Census year comparison
| Metric | 2010 | 2020 | Change |
|---|---|---|---|
| Rank | #139,228 | #151,639 | -8.9% |
| Count | 120 | 107 | -10.8% |
| Per 100K | 0.04 | 0.04 | -10.5% |
Between the 2010 and 2020 Census, the number of Trieschman bearers went from 120 to 107 (-10.8% change). The surname moved down 12,411 positions in the national ranking, going from #139,228 to #151,639.
FAQ
Name Census estimates that about 123 living Americans carry the surname Trieschman. Using the current population baseline, that works out to roughly 1 in 2,786,621 residents.
Trieschman ranks #151,639 in the 2020 Census surname tables and is classified on this site as "Very Rare." The Census recorded the name at a frequency of 0.04 per 100,000 residents, which is about 0 people out of every 100,000.
The raw 2020 Census file counted 107 people with the surname Trieschman. That is different from the site's living-bearer estimate (123), which projects the surname's present-day count by applying the Census frequency rate to the current U.S. population.
It is the Census Bureau's normalized frequency measure. A rate of 0.04 per 100,000 means that if you picked a random group of 100,000 U.S. residents, you would expect about 0 of them to have the surname Trieschman.
Between 2010 and 2020, the surname Trieschman went from 120 recorded bearers to 107. That is a decrease of 13 (-10.8%). In the national ranking it fell from #139,228 to #151,639.
Among Census respondents with the surname Trieschman, the largest self-reported group is White at 94.4%. The next largest groups are Hispanic (2.8%) and Asian/Pacific Islander (1.9%). These figures come from the 2020 Census Bureau surname tables, based on how respondents described their own race and ethnicity.
White is the largest self-reported group for the surname Trieschman in the 2020 Census, accounting for 94.4% (101 people in the source table).
Trieschman appears across multiple self-reported groups in the Census data. The largest shares in the 2020 file are White (94.4%), Hispanic (2.8%), Asian/Pacific Islander (1.9%). For 2020, the source file also published raw headcounts for each group, which is why this page can show both percentages and counts in the ancestry section.
Yes. This page is using the latest surname file currently loaded on Name Census, which is 2020. The historical section above also keeps any older Census surname entries we have for Trieschman (2000, 2010, 2020).
No. The Census Bureau only publishes surnames that appeared at least 100 times in a given decennial Census. That means very rare surnames are excluded entirely, and a surname can appear in one Census release but disappear from a later one if it falls below the reporting threshold.

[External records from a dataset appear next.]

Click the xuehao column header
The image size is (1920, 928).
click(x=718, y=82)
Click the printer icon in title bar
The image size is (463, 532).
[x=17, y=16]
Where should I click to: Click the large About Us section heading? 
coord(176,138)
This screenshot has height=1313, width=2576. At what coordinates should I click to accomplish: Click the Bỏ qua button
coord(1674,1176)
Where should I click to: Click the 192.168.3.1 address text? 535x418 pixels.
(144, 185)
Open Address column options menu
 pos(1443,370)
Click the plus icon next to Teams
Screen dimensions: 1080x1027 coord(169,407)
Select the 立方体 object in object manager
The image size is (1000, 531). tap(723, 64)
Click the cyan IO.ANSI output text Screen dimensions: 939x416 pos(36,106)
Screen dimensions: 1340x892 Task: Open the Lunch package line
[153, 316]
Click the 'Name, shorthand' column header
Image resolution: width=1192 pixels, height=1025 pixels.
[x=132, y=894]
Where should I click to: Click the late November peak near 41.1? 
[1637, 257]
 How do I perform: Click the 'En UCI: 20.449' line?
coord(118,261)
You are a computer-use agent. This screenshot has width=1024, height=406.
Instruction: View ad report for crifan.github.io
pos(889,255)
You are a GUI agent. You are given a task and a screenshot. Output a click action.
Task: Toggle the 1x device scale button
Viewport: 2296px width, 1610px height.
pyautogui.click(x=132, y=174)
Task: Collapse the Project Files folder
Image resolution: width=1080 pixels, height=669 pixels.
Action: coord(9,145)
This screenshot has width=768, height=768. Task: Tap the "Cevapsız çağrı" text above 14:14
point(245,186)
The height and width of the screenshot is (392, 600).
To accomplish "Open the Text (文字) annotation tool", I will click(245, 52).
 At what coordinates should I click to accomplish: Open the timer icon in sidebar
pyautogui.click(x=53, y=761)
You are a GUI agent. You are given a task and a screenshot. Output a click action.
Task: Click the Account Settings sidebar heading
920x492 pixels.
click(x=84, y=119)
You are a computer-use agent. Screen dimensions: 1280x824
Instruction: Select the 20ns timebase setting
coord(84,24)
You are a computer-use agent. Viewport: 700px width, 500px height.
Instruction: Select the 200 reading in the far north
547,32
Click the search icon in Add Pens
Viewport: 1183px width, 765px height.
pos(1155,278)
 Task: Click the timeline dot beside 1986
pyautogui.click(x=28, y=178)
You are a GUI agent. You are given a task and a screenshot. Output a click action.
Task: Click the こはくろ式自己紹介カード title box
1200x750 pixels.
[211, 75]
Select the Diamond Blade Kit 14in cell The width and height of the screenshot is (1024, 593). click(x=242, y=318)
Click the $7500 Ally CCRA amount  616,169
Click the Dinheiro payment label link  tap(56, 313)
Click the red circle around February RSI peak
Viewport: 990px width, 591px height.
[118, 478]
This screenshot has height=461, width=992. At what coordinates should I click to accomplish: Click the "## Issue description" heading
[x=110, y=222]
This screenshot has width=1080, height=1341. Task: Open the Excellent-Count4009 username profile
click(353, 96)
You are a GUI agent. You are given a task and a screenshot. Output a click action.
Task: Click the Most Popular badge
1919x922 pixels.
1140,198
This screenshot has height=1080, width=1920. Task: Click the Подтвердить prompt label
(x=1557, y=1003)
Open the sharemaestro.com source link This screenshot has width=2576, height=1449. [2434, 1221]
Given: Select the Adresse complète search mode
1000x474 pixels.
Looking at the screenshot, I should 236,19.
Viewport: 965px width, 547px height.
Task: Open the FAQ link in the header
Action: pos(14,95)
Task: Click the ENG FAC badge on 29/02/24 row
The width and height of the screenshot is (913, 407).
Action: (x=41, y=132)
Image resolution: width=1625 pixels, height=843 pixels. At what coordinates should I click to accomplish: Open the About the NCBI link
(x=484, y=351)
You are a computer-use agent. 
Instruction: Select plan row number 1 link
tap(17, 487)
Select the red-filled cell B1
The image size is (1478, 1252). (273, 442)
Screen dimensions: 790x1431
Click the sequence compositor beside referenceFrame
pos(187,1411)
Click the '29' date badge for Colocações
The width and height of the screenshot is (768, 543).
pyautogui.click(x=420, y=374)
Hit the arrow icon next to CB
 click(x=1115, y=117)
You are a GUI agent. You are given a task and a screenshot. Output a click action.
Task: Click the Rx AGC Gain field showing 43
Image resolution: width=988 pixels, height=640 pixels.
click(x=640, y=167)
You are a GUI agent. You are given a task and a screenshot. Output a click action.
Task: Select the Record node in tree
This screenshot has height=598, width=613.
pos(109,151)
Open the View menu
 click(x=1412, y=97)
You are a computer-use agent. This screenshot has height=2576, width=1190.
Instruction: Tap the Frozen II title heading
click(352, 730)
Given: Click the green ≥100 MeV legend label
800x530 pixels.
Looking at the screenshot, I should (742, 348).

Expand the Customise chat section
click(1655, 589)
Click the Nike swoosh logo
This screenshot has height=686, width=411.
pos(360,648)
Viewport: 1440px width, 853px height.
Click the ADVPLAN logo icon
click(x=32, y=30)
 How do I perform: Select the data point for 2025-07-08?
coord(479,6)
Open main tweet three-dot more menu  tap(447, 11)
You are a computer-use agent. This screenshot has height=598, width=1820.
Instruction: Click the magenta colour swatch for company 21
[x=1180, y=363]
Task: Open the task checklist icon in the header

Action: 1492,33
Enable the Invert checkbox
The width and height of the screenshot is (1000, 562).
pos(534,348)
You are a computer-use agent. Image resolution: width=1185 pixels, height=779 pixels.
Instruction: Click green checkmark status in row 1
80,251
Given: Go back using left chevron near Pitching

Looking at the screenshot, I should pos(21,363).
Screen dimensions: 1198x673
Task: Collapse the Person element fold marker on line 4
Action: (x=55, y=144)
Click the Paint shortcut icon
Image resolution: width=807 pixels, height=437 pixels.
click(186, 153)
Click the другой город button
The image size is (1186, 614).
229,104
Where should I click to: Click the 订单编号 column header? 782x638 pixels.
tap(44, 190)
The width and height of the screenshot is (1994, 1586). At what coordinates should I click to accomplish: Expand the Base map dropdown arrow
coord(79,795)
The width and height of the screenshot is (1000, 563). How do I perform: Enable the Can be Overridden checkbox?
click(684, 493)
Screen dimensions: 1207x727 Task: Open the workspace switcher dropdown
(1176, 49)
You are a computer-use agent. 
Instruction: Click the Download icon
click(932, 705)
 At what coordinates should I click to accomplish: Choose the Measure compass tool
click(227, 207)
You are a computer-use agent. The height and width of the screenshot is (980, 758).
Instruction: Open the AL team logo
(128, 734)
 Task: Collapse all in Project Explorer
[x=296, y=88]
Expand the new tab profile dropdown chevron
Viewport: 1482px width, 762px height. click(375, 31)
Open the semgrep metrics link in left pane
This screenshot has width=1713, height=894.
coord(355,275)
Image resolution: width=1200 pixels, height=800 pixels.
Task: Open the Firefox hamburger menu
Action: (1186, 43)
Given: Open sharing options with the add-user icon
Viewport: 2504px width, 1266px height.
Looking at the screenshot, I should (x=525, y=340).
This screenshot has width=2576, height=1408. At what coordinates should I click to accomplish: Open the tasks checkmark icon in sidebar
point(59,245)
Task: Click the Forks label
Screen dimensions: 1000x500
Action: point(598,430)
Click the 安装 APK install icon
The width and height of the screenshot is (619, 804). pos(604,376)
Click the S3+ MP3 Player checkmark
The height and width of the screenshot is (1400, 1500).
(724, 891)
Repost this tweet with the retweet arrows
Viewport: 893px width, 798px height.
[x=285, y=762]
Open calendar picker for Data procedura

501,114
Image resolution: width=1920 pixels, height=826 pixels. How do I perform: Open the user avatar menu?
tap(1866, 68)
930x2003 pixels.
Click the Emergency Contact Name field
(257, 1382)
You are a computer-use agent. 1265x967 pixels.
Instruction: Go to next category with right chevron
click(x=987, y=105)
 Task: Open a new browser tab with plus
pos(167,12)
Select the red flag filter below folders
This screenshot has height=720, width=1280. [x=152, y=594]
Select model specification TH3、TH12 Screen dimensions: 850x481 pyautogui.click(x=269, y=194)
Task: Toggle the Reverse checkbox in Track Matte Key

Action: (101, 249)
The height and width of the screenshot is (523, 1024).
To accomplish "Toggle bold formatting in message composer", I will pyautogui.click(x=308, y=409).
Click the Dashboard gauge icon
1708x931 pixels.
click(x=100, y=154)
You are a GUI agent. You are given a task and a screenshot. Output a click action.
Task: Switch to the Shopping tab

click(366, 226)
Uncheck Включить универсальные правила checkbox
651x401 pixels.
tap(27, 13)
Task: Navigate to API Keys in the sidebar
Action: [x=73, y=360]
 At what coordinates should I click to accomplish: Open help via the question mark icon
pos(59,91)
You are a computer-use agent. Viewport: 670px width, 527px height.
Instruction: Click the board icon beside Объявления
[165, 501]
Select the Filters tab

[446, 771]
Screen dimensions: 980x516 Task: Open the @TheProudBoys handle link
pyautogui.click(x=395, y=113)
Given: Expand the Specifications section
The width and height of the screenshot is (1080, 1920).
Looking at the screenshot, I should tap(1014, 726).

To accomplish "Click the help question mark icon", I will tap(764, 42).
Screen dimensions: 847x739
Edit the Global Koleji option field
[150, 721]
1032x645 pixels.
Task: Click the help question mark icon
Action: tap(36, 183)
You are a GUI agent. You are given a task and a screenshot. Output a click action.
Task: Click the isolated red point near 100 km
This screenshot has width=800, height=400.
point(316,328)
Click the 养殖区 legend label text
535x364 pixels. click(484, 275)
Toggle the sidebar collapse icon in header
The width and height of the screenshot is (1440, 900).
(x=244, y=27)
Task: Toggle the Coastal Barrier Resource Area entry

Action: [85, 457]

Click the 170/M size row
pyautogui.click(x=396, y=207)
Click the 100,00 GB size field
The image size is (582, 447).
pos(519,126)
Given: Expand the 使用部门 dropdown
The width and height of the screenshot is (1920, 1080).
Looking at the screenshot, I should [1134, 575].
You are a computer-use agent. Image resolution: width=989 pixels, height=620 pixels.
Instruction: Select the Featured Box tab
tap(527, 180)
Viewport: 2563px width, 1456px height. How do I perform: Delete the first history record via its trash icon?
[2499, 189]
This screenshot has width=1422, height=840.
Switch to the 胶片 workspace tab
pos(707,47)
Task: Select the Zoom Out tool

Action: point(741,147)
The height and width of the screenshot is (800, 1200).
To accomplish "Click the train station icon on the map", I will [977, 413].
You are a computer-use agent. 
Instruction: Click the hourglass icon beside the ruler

There are two main reasons: rounding and suppression. The Census Bureau rounds published values, and it may suppress very small cells to protect privacy. For 2020, the Bureau also published raw group counts rather than direct percentages, so Name Census converts those counts back into shares for comparability across census years.
A surname of German origin denoting a person who lived near a three-sided (tri-) boundary marker. The fuller origin note on this page goes into more detail.
All surname statistics on Name Census are drawn from the US Census Bureau's decennial surname frequency tables. These files list every surname that appeared 100 or more times in the 2020 Census, along with a count, a per-100,000 rate, and a self-reported demographic breakdown. You can read the full explanation on our methodology page.
For surnames, Name Census does not age cohorts the way it does for first names. Instead, it takes the Census Bureau's published frequency for Trieschman (0.04 per 100,000) and applies that rate to the current U.S. resident population to estimate how many living Americans have the surname today.
HowManyOfMe.org, our sister site, answers that with the living-bearer count in one glance.